- Task to complete
Search the data for the word "computer" and copy every line where it occurs.

BEGIN

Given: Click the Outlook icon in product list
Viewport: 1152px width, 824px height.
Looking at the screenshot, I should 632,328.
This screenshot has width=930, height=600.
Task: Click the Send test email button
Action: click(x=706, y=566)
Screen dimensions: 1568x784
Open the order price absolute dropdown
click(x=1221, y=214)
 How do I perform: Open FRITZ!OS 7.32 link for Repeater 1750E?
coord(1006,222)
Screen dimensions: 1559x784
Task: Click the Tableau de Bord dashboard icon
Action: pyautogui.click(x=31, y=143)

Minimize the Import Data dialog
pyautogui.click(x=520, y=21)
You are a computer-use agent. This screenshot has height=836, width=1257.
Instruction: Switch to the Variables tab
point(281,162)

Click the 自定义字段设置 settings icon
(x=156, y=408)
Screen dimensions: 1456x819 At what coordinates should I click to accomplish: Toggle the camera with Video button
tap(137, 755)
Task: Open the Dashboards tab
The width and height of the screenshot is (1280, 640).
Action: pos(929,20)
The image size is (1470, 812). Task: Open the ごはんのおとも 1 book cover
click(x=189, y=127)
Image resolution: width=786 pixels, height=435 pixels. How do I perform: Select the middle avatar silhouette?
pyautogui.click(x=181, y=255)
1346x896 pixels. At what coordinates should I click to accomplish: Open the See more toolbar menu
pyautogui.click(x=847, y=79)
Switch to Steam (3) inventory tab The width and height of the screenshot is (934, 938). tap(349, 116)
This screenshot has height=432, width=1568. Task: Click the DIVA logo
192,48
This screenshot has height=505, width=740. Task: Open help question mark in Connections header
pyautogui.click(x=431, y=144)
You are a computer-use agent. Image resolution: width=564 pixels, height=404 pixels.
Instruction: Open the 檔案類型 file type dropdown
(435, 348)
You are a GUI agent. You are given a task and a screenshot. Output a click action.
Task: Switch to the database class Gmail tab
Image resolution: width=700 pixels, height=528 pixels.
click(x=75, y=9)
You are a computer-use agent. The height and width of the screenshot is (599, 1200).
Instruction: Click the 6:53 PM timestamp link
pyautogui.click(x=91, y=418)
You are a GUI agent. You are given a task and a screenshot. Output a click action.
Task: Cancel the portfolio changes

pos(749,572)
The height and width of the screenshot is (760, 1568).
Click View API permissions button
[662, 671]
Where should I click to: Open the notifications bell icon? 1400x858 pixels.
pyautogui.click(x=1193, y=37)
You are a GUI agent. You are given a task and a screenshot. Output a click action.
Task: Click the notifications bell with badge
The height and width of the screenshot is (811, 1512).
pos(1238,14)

END

- Task response
You are a computer-use agent. This screenshot has height=836, width=1257.
You are a computer-use agent. Image resolution: width=564 pixels, height=404 pixels.
You are a computer-use agent. The height and width of the screenshot is (599, 1200).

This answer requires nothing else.